The turnaround involves more than just improving commodity prices, though that certainly has helped. With oil at $57 a barrel, most high-yield energy companies are generating enough cash to stay current on their obligations, which is a bondholder’s primary concern, said Bloomberg Intelligence analyst Spencer Cutter.
The rosier outlook also helps boost companies’ refinancing prospects, an important consideration for investors in an industry that has more than $48 billion of bonds coming due in 2018 and 2019.
"We’re at this inflection point where if prices hold here, not every company is going to be in the clear, but it’s certainly going to help the cash flow position out a lot," Cutter said.
Equities have taken a similar roller-coaster path this year. Chesapeake Energy Corp., for instance, has gained 11 percent since hitting its 2017 low on Oct. 26. Before that, the shares had dropped almost 50 percent since the end of 2016. Southwestern Energy Co. is in a similar position: After plunging 52 percent to its year-low on Oct. 26, the driller has jumped almost 18 percent.
As the junk-bond market recovers from an early November selloff, yields on high-yield energy bonds are falling. Speculative-grade energy notes yield an average of 6.3 percent, according to Bloomberg Barclays index data, down from 6.7 percent in mid-November.
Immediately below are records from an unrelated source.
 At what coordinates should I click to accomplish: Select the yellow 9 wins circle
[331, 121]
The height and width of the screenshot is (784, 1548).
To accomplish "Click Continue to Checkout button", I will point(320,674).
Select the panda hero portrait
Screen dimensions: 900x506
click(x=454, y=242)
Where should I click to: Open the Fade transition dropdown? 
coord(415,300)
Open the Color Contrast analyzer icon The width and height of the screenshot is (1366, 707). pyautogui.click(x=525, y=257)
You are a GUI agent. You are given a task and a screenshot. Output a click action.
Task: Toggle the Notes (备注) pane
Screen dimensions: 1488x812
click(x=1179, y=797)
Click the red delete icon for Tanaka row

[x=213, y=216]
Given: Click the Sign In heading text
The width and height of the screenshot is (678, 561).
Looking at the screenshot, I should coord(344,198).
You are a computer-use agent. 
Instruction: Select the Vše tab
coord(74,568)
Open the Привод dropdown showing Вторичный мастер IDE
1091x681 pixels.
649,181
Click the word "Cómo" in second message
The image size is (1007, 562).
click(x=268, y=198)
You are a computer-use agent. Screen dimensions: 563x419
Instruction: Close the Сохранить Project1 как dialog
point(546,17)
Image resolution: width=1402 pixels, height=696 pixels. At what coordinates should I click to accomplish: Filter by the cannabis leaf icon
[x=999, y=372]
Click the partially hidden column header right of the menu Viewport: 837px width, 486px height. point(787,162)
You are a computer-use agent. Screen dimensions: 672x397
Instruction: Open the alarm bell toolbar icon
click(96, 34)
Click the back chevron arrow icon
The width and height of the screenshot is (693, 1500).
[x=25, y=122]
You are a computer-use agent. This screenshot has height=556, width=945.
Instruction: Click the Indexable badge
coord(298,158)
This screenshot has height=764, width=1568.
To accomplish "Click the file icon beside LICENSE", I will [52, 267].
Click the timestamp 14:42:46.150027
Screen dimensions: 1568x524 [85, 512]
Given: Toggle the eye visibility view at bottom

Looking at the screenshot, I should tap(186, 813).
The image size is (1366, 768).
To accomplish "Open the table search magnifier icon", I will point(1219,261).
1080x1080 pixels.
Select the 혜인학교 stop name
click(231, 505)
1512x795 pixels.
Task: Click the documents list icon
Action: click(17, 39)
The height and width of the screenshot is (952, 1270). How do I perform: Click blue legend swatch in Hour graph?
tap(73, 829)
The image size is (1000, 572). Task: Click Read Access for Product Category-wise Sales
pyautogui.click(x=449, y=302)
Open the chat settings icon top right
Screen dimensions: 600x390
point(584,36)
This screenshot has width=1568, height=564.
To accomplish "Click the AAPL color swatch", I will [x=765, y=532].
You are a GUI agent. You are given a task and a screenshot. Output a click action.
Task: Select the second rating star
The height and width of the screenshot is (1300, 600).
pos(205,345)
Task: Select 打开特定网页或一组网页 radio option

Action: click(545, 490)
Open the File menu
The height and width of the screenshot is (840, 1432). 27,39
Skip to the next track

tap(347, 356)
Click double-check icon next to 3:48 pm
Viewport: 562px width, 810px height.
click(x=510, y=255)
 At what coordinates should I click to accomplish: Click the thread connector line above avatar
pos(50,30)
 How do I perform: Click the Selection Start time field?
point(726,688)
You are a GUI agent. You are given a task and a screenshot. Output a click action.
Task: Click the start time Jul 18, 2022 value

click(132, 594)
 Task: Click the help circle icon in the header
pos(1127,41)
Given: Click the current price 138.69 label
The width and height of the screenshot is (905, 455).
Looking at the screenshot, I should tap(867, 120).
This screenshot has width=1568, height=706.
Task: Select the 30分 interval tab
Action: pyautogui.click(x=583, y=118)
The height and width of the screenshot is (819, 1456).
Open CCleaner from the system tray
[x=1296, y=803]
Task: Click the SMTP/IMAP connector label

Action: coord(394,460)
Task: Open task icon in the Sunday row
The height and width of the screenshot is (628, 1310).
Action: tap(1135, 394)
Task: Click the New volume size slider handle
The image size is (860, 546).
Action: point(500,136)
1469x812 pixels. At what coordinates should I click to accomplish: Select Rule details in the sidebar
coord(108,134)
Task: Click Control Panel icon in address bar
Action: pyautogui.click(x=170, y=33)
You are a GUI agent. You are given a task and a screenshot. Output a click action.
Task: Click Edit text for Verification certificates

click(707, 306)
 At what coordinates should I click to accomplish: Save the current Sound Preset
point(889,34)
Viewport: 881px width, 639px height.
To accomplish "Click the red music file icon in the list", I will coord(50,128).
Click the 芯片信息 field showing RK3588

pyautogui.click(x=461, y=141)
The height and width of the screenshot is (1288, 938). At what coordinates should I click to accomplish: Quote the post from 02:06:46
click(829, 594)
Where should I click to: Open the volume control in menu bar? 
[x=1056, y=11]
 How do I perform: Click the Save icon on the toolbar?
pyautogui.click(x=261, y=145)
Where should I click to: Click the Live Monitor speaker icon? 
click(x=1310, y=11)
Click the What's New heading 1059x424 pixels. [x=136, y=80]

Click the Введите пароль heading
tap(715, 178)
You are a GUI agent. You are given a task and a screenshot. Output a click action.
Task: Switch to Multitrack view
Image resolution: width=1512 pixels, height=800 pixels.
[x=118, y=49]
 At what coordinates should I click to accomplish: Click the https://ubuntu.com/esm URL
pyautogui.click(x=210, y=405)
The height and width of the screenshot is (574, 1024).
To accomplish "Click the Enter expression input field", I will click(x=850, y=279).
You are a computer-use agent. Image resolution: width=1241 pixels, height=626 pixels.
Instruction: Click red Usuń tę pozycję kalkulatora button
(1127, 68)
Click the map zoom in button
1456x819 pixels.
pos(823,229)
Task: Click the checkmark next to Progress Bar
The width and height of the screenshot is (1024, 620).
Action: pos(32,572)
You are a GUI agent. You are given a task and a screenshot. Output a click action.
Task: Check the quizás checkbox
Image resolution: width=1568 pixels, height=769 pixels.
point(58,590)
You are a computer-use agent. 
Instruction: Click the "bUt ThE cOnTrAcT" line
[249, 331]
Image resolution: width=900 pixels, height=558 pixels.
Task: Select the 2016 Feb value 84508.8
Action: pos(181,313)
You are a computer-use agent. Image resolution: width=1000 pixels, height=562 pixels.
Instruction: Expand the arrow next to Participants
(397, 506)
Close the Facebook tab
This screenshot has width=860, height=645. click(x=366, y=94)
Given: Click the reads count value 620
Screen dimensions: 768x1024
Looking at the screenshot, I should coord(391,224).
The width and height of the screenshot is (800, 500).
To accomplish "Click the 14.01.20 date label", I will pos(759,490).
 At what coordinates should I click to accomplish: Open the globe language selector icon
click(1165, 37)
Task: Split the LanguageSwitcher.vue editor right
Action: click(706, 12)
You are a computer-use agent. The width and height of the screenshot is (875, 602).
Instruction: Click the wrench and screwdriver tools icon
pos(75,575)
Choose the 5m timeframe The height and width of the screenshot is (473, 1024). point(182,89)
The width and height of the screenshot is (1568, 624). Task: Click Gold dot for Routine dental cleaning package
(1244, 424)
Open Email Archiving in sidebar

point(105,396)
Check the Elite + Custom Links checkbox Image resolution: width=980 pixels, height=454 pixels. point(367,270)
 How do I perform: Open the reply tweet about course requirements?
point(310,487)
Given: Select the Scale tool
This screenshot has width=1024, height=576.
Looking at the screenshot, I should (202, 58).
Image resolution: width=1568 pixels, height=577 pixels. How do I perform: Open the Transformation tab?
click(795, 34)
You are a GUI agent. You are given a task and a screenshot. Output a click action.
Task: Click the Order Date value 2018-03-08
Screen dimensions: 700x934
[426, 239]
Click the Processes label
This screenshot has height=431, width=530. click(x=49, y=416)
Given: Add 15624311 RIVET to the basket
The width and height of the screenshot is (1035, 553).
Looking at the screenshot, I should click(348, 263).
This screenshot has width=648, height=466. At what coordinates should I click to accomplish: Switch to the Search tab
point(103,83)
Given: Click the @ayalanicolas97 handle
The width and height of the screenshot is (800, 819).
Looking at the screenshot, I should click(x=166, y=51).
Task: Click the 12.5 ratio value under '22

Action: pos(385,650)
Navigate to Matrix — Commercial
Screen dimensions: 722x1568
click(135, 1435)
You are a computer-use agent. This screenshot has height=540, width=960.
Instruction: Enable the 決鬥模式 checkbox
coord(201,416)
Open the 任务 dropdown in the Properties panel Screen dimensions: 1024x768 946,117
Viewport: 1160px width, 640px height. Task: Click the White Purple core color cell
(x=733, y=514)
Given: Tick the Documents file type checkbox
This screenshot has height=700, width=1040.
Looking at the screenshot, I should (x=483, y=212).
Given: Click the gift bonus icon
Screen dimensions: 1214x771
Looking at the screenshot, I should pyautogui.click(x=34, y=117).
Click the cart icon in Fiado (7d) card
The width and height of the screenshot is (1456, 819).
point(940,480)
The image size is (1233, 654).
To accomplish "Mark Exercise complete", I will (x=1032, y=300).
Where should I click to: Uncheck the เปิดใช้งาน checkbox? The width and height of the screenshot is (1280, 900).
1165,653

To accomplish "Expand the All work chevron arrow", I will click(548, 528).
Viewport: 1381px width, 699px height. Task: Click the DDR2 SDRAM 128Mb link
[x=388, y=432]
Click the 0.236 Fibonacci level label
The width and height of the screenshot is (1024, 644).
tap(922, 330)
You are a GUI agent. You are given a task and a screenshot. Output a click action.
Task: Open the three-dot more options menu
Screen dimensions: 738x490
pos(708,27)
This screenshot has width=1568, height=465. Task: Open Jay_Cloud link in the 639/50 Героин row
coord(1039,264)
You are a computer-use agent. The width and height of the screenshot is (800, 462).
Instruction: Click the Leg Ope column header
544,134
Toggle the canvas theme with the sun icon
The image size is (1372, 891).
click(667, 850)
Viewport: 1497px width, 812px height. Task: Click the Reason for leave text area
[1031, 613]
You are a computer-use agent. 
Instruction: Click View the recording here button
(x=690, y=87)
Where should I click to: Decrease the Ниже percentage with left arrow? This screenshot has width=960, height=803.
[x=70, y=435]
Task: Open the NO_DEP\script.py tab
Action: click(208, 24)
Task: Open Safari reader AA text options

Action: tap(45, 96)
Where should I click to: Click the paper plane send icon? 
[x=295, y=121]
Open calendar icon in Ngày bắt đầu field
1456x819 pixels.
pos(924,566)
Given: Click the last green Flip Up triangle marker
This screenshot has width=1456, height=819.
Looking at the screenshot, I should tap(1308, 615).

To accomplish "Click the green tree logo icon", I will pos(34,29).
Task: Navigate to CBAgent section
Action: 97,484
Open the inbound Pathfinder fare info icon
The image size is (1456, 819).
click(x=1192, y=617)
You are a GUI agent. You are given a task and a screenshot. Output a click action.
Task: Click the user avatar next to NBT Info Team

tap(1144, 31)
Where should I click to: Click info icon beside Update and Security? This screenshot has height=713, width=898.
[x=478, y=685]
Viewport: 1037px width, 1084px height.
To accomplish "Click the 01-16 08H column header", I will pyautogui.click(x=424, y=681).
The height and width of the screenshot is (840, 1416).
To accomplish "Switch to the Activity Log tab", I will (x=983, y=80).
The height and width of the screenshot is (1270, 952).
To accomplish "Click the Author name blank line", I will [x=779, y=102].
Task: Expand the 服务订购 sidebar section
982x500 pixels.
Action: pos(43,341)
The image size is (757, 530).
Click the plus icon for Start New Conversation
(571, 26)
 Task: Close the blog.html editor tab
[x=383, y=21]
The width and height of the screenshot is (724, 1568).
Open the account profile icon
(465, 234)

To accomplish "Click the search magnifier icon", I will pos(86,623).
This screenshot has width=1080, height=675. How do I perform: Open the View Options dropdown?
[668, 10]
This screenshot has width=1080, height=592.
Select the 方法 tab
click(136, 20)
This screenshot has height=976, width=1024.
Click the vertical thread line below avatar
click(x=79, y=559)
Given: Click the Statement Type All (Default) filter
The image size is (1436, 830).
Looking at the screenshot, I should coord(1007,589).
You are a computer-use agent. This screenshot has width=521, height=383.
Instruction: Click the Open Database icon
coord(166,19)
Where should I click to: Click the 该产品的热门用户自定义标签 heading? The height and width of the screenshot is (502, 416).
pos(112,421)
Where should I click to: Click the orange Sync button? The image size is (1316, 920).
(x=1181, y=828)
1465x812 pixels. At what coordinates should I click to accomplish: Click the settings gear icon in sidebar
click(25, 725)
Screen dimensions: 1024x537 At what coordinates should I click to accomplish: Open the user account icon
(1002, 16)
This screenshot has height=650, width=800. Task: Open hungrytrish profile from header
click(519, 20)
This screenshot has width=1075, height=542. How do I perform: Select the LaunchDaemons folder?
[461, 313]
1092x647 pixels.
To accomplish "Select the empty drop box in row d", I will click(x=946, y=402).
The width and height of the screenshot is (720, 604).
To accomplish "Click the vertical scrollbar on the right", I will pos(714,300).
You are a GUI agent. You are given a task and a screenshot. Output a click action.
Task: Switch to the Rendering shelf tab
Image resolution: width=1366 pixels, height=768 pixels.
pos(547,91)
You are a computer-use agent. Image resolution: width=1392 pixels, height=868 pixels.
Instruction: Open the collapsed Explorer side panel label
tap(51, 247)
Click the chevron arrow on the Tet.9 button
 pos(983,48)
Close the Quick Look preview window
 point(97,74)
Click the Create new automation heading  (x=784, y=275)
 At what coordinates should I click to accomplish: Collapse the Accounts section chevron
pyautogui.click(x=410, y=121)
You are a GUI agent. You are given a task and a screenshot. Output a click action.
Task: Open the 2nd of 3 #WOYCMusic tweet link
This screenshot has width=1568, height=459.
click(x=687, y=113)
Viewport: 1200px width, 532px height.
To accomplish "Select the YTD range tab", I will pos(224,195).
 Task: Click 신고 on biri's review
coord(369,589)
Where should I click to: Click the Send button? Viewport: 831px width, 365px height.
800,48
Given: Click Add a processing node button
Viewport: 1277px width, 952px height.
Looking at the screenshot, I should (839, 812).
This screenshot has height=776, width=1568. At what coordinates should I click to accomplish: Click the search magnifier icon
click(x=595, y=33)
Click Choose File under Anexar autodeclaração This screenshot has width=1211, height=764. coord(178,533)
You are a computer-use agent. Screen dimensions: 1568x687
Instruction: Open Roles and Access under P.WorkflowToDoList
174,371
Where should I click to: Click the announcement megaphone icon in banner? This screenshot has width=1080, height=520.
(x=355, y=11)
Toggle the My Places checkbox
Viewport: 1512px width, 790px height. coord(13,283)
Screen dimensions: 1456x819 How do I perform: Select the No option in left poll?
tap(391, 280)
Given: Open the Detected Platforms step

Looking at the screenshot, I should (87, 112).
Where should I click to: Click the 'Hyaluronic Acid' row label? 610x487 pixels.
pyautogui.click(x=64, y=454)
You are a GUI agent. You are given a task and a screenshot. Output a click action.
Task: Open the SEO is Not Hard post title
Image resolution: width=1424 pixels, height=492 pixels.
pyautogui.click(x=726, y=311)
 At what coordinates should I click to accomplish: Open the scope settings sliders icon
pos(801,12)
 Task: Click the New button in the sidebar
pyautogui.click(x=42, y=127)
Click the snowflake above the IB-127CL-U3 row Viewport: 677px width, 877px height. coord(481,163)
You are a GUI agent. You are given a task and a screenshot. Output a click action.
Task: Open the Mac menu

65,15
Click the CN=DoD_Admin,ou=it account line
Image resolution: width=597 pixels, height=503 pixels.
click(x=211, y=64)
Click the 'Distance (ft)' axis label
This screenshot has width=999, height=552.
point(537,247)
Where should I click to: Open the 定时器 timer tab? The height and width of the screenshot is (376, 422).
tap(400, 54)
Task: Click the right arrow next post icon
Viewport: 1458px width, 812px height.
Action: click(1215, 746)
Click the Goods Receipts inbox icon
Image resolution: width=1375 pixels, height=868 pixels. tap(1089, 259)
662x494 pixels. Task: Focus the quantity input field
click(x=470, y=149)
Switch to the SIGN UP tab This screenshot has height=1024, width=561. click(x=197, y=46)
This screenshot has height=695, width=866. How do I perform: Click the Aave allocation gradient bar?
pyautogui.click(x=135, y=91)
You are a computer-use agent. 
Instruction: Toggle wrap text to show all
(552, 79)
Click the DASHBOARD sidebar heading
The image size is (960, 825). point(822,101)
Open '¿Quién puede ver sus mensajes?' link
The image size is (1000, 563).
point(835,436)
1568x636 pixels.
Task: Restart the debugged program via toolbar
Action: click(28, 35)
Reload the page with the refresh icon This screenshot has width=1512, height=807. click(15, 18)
As yields fall, energy companies are finding success in the new-issue market. Continental Resources Inc. became the latest entrant to the market with a $1 billion offering Monday. It joins other issuers including Endeavor Energy Resources, NuStar Energy LP and Centennial Resource Development Inc. that have brought deals in recent weeks.
Drillers are also taking advantage of the upturn to refinance at "extremely attractive rates," Deckelbaum said. In one recent transaction, Concho Resources Inc. used some of the proceeds from an offering of 3.75 percent and 4.875 percent bonds to buy back notes that carried 5.5 percent coupons.
In the last few months, the market "started to see more and more people tap the high-yield markets, and coming out with a pretty positive outcome," Deckelbaum said.
Energy companies have sold more than $50 billion of high-yield bonds this year, making them the second most-active junk issuers, trailing only consumer-related companies, according to data compiled by Bloomberg.